WHAT IS NEEDED =>
Arrange the data lines, starting at the line containing "706x655 pixels. At" and ending at the line containing "Image resolution: width=295", into a Markdown table with the columns Row and Data line. Number each line and skip blank lines.

DATASET RECORDS =>

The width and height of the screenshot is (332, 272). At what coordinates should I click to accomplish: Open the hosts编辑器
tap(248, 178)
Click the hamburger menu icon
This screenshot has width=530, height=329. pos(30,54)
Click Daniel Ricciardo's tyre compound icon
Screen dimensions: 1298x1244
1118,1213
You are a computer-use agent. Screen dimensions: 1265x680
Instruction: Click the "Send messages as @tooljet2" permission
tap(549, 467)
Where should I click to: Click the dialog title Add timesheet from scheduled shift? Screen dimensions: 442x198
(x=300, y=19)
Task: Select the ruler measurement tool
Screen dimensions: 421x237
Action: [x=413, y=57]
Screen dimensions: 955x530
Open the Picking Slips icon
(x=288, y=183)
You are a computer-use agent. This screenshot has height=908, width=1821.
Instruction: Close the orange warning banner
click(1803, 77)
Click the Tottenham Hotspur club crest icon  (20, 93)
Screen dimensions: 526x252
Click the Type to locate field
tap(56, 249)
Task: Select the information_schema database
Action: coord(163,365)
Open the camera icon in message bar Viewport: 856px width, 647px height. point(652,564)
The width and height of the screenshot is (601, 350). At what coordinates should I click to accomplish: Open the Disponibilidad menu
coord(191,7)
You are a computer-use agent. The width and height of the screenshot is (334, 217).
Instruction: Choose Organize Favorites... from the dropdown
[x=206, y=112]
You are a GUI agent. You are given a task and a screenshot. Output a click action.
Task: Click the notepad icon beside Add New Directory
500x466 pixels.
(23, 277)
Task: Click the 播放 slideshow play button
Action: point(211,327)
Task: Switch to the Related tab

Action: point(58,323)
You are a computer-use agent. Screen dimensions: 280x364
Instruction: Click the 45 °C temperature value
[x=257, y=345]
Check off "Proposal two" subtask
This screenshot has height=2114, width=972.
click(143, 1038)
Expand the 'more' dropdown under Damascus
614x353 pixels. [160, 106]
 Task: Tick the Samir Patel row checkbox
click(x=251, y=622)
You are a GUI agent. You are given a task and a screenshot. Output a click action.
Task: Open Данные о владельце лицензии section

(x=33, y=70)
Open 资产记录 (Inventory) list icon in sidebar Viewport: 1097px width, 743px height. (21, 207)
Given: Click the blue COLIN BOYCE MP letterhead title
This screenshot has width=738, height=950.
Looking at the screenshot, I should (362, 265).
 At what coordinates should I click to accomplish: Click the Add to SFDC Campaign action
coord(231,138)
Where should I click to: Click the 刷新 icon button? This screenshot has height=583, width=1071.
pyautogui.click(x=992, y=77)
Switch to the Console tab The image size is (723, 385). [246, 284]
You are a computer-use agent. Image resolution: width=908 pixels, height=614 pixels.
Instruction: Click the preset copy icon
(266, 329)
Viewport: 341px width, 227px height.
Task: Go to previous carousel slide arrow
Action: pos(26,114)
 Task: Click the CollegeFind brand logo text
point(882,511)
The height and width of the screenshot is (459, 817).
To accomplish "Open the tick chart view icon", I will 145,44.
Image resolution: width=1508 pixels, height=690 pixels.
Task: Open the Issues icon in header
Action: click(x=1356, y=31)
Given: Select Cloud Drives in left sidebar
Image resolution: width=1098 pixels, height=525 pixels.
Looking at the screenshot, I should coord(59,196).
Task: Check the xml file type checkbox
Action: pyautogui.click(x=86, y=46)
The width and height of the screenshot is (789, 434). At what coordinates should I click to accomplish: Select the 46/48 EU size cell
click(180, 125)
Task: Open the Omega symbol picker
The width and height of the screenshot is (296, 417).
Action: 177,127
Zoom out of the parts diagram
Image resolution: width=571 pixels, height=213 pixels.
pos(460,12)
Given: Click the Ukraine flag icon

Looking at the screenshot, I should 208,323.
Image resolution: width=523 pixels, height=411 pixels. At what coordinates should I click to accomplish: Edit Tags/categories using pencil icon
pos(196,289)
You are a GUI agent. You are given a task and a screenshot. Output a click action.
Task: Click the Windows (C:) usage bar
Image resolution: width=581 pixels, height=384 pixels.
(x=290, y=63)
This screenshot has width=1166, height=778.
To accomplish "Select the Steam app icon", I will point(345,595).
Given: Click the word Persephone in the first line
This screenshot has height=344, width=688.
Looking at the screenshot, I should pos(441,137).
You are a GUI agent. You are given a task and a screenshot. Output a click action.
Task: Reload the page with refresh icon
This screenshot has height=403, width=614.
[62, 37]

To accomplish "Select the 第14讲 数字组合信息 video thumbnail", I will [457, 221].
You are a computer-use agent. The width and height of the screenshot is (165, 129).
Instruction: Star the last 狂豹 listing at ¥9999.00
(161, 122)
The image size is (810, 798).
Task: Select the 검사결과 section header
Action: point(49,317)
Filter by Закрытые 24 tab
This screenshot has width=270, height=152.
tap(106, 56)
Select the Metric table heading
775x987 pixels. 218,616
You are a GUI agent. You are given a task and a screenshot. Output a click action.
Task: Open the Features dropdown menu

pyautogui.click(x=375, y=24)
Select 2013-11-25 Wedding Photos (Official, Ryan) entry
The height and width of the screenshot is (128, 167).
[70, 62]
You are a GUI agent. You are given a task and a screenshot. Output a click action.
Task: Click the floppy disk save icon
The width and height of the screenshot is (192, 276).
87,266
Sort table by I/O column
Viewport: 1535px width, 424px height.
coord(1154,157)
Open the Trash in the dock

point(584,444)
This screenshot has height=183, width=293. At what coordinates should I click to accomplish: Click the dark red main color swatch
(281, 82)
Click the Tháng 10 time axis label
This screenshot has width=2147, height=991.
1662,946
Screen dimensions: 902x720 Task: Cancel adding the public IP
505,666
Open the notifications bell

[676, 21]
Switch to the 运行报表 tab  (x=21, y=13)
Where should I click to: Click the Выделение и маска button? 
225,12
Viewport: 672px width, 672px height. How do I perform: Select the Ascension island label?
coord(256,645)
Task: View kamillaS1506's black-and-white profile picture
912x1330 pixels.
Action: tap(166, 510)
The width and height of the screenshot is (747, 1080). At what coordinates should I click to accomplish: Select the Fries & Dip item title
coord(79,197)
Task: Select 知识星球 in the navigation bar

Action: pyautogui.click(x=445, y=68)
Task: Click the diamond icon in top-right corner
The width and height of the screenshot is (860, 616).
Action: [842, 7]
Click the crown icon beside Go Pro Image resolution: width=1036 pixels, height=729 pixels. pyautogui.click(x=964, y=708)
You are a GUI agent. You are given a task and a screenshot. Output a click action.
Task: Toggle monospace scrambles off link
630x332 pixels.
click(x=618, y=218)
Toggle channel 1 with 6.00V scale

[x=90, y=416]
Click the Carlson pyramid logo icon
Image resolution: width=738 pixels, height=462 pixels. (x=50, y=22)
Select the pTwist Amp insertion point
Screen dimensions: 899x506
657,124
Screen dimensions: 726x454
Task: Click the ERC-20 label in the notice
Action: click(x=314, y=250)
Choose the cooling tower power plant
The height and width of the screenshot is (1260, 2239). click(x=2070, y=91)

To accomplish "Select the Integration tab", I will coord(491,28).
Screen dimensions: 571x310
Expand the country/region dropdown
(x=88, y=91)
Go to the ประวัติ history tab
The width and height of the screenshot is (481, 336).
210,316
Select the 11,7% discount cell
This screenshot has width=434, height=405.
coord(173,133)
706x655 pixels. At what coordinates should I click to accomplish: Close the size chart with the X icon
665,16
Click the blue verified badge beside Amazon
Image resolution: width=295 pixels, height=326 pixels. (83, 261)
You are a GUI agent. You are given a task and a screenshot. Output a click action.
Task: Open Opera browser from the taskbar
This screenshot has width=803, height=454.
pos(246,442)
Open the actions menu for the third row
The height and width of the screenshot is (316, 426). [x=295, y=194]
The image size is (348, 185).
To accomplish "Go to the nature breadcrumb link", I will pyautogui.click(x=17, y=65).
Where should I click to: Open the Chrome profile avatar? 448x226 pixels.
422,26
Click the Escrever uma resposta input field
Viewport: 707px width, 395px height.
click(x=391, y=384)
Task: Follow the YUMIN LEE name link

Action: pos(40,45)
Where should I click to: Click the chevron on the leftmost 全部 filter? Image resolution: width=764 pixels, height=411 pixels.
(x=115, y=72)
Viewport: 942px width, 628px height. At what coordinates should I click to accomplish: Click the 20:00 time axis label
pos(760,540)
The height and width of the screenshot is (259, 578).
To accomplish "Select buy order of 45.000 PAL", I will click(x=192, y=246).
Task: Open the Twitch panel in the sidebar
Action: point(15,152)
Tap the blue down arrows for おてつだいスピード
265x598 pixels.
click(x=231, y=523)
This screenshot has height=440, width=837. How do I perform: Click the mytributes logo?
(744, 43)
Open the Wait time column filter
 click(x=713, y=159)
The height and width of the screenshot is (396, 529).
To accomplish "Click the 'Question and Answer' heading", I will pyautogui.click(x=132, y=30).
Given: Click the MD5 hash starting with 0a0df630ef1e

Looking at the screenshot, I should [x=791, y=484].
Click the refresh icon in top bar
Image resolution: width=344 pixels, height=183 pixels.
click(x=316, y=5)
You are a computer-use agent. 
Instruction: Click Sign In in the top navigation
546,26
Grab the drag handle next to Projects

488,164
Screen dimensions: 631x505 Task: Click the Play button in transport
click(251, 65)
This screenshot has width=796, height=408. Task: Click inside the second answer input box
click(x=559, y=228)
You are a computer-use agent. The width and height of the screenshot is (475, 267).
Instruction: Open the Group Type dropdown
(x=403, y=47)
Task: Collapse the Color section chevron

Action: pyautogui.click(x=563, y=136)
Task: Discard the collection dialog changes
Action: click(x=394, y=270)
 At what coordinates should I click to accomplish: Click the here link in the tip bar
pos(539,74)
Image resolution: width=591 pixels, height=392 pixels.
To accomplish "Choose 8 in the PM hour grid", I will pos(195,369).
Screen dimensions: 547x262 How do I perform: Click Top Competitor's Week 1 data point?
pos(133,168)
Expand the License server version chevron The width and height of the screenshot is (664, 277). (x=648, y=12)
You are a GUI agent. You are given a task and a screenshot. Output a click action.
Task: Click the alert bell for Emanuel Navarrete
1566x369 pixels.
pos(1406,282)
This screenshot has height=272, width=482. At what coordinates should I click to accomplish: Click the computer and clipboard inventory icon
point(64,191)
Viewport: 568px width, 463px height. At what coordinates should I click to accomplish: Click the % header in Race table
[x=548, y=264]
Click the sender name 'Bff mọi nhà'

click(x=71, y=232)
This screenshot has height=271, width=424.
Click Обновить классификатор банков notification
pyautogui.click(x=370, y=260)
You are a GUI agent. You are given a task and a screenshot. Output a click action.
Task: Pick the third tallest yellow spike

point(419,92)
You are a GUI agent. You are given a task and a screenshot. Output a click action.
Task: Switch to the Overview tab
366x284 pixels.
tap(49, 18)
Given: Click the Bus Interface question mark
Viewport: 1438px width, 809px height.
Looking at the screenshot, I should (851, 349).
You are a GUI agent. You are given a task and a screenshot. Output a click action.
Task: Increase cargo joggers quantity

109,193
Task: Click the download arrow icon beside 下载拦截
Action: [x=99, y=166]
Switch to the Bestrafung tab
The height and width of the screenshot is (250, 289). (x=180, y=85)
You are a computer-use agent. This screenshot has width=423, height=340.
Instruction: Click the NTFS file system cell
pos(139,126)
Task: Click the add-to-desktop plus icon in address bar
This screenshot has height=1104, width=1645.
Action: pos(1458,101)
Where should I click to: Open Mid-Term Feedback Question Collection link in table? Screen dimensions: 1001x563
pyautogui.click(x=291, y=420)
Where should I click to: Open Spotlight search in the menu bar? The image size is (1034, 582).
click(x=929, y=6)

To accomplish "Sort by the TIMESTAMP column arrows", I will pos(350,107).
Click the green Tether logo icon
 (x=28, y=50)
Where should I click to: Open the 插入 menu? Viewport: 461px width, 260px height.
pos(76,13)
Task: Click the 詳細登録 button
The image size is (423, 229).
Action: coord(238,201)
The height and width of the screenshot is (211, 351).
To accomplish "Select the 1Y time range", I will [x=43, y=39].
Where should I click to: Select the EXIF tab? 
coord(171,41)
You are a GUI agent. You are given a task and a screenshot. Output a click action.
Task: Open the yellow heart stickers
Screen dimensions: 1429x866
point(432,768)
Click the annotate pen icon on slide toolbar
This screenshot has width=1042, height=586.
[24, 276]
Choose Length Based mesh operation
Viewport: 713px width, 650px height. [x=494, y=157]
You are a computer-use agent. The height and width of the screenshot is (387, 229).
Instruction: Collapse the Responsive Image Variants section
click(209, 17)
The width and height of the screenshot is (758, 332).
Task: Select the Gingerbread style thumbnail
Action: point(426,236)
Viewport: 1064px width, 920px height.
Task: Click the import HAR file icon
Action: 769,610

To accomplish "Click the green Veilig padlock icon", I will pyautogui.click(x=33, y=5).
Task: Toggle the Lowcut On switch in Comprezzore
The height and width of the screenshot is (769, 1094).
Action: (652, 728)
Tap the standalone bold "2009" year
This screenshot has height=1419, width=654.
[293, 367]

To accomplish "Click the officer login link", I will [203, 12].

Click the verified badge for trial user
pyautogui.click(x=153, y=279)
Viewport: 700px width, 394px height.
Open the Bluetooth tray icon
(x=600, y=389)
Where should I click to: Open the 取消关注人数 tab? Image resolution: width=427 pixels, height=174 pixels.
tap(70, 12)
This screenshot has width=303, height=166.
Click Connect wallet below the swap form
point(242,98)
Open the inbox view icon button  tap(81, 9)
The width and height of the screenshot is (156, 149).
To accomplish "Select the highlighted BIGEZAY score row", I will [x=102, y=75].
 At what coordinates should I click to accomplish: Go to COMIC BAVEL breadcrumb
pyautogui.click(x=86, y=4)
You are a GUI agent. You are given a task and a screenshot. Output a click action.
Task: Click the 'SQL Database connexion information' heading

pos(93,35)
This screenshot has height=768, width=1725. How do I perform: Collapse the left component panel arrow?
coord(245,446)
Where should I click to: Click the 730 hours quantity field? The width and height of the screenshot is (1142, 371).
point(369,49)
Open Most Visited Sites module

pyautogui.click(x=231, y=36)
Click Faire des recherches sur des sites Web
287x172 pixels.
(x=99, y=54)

REPLY TO THE TASK =>
| Row | Data line |
|---|---|
| 1 | 706x655 pixels. At what coordinates should I click to accomplish: Close the size chart with the X icon |
| 2 | 665,16 |
| 3 | Click the blue verified badge beside Amazon |
| 4 | Image resolution: width=295 pixels, height=326 pixels. (83, 261) |